The Serbian Parliament adopted the new Law on Energy on 28 July 2011 (the “Law”). The Law is a step within the process of harmonizing the Serbian energy sector with EU legal framework as it implements the second and parts of the third EU energy package.

Production of Electric Energy

Production of electric energy is no longer defined as an activity of general interest. Accordingly, government approval is no longer required for the production of electricity and the Government will no longer have a supervisory authority over the producers. The Government of Serbia, however, retains the right to adopt safeguard measures (e.g. restrict export or import, determine supply priorities, etc.) in the event of lack of supply on the Serbian market or in the presence of other extraordinary circumstances.

Unbundling of distribution and supply activities

By 1 October 2012 the activities of distribution of electricity / gas and supply of retail consumers with electricity / gas will have to be divided into separate companies.
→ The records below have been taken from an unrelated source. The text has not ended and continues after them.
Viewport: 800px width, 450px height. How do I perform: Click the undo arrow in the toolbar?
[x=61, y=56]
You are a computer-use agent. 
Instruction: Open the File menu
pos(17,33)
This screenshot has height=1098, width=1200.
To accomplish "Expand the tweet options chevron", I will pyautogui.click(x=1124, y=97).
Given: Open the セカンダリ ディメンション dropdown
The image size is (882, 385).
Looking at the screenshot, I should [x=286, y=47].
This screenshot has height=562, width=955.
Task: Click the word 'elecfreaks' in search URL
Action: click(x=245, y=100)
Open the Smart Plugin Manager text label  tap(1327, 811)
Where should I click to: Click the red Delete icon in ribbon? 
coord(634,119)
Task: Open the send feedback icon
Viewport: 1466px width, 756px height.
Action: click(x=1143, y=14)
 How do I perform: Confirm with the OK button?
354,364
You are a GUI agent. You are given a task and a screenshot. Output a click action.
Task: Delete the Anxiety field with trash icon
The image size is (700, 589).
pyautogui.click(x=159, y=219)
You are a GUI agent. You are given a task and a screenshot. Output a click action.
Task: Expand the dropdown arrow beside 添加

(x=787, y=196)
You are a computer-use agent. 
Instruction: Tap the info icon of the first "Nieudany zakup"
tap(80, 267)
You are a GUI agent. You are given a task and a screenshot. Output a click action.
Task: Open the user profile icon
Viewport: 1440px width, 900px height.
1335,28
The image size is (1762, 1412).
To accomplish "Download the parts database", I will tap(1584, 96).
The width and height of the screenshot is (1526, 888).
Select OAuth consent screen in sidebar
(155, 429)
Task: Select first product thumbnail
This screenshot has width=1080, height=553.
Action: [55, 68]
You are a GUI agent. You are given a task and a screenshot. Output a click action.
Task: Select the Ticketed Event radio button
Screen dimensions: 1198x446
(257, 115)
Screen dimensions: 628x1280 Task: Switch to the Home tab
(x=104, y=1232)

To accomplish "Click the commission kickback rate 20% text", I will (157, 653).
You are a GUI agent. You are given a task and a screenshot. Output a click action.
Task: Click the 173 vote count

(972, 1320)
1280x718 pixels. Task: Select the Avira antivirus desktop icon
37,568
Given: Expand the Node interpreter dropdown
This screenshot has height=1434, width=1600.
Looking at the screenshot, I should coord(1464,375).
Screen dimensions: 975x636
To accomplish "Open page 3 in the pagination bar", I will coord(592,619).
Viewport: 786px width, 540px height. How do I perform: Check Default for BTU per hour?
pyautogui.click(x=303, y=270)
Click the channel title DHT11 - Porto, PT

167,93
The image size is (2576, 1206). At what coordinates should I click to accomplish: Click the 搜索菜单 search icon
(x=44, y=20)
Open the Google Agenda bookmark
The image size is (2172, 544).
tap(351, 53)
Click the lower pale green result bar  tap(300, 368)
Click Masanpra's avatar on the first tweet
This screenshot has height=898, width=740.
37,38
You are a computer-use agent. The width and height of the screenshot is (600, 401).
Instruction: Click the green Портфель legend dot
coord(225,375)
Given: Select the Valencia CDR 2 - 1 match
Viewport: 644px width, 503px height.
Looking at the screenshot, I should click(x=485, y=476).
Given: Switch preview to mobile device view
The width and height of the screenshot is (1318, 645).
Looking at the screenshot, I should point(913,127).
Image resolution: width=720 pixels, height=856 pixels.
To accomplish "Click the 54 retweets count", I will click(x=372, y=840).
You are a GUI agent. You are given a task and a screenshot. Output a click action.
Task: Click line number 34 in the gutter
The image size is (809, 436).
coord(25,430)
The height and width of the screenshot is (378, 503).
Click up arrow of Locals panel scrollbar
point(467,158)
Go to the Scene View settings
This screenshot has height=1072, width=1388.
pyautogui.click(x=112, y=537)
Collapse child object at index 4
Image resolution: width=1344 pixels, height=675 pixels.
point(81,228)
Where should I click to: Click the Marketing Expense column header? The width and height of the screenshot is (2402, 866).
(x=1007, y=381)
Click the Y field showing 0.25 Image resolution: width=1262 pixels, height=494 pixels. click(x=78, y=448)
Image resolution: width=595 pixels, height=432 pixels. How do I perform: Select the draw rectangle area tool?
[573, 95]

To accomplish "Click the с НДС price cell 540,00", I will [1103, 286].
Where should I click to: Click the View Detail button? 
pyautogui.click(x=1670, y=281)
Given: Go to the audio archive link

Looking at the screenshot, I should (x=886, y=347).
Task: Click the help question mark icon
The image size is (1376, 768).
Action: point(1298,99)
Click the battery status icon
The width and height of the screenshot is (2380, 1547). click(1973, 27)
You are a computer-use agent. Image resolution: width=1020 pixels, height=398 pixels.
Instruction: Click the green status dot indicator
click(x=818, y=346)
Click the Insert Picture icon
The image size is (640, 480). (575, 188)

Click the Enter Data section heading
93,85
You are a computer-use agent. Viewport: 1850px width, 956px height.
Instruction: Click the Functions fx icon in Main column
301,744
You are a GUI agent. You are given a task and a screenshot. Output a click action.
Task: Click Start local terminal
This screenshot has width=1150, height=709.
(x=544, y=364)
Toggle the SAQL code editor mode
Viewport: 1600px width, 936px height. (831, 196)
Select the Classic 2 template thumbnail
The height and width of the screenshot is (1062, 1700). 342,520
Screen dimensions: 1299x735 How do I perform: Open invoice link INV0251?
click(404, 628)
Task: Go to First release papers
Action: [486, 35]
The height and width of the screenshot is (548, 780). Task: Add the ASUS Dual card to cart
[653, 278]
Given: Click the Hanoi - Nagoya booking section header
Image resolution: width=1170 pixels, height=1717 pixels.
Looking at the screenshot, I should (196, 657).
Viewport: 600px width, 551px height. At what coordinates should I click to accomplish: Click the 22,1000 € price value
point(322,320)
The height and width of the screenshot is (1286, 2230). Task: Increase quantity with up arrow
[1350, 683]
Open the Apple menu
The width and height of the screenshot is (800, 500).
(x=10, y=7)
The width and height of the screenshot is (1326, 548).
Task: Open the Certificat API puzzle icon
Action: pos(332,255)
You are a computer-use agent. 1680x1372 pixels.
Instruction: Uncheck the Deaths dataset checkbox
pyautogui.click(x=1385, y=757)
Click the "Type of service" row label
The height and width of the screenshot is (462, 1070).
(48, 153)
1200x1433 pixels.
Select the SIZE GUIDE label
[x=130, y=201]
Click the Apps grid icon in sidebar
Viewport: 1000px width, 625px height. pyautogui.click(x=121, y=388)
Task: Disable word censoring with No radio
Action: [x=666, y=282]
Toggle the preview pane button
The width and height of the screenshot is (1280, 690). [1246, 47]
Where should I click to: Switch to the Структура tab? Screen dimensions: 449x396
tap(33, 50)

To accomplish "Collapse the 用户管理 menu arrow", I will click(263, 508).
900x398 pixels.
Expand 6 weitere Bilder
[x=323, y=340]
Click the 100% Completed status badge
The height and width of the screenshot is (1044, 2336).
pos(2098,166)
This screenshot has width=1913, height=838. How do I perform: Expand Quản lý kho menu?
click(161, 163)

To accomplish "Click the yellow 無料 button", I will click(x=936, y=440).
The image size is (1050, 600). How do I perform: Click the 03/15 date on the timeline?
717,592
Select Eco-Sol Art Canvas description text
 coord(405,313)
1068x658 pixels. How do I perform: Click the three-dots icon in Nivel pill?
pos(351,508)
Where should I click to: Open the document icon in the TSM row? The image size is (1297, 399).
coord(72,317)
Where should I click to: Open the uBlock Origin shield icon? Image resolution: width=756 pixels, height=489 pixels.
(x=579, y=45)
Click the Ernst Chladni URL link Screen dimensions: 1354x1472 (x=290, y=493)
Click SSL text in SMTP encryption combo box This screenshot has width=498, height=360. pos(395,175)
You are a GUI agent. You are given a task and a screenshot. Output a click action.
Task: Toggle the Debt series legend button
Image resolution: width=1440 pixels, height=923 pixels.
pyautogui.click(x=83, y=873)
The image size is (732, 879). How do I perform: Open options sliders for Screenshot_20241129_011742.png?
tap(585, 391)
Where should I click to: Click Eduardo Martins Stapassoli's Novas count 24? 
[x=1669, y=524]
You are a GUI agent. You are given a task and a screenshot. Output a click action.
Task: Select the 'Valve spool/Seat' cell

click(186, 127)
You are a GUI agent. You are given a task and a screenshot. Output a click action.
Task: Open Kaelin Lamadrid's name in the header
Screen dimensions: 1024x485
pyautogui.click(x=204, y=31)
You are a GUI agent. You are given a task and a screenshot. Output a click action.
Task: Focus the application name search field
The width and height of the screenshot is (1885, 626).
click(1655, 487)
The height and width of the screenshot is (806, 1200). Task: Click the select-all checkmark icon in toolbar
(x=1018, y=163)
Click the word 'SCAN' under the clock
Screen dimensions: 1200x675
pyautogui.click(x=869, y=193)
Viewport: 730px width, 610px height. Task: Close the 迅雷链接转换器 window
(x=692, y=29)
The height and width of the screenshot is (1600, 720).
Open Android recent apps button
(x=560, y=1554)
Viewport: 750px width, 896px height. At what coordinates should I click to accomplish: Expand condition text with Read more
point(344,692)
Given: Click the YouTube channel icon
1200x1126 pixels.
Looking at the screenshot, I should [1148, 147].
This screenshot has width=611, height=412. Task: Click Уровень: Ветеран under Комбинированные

Issuance of the licenses for various energy activities remains within the competence of the Energy Agency of the Republic of Serbia. Certain licensed activities are now designated differently (e.g. energy trading is now labeled energy supply), while the Law has changed the scope of certain licenses. Even though licenses issued under the previous legislation remain valid until their expiry, the holders of such licenses which pertain to the activities that are now treated differently under the Law will have to submit their licenses to the Energy Agency within 90 days from the Law coming into force, in order to obtain a note on the changes pertaining to the description or, as the case may be, the scope of the licensed activity. The standard duration of a license remains 10 years, with the exception of the production of electricity, heating energy and combined production of electric and heating energy, where a license is issued for a period of 30 years. Licenses are renewable and are not transferable.

Restrictions to Third-party Access

In line with the EU Directives 2009/73/EC and 2009/72/EC, the Law regulates in detail the conditions for refusal of third party access, especially in the case of new gas or electricity infrastructure as well as in relation to take-or-pay commitments in the gas sector.

Regulated Prices

From 1 October 2010, the Energy Agency of the Republic of Serbia, as an independent regulator, will have the competence to determine the price of electricity and gas for public supply, as well as the price of access to the transmission and distribution systems. Until then, the Government of Serbia will continue to regulate those prices.

From 1 January 2013, the regulated prices of electricity and natural gas will apply only to consumers connected to the distribution grid, while industrial consumers which are directly connected to the transmission grid will not be entitled to the regulated price. Consumer protection will be further reduced from 1 January 2014 in respect to electricity and, from 1 January 2015 in respect to natural gas, when regulated prices will apply only to households and small industrial consumers (i.e. companies with less than 50 employees, less than EUR 10 million of revenue and connection to the distribution grid of up to 1kV).

Long-term PPA’s

In order to address potential competition and state-aid issues, the Law sets forth a 15-year maximum duration of a PPA for the electricity produced in production facilities designated as being of importance for the security of supply in the Energy Strategy of Serbia.


The Law introduces the system of green certificates to be set up and managed by the Serbian transmission system operator.

In order to facilitate project financing of larger projects in the renewables sector, the Law provides for the possibility of acquiring the temporary status of a privileged producer of electricity (which may last up to three years, with the possibility of a one year extension) and entering into a pre-contract on the purchase of electric energy with a public supplier. Temporary status may be obtained upon obtaining a construction permit for a relevant renewables project and posting a deposit or a bank guarantee in the amount of 2% of the investment.

The Law specifically provides for the obligation of the public supplier to enter into a power purchase agreement with the privileged energy producer. The existing feed-in tariff remains in place until the end of 2012. It still remains to be seen what policies will be put in place in respect to renewables.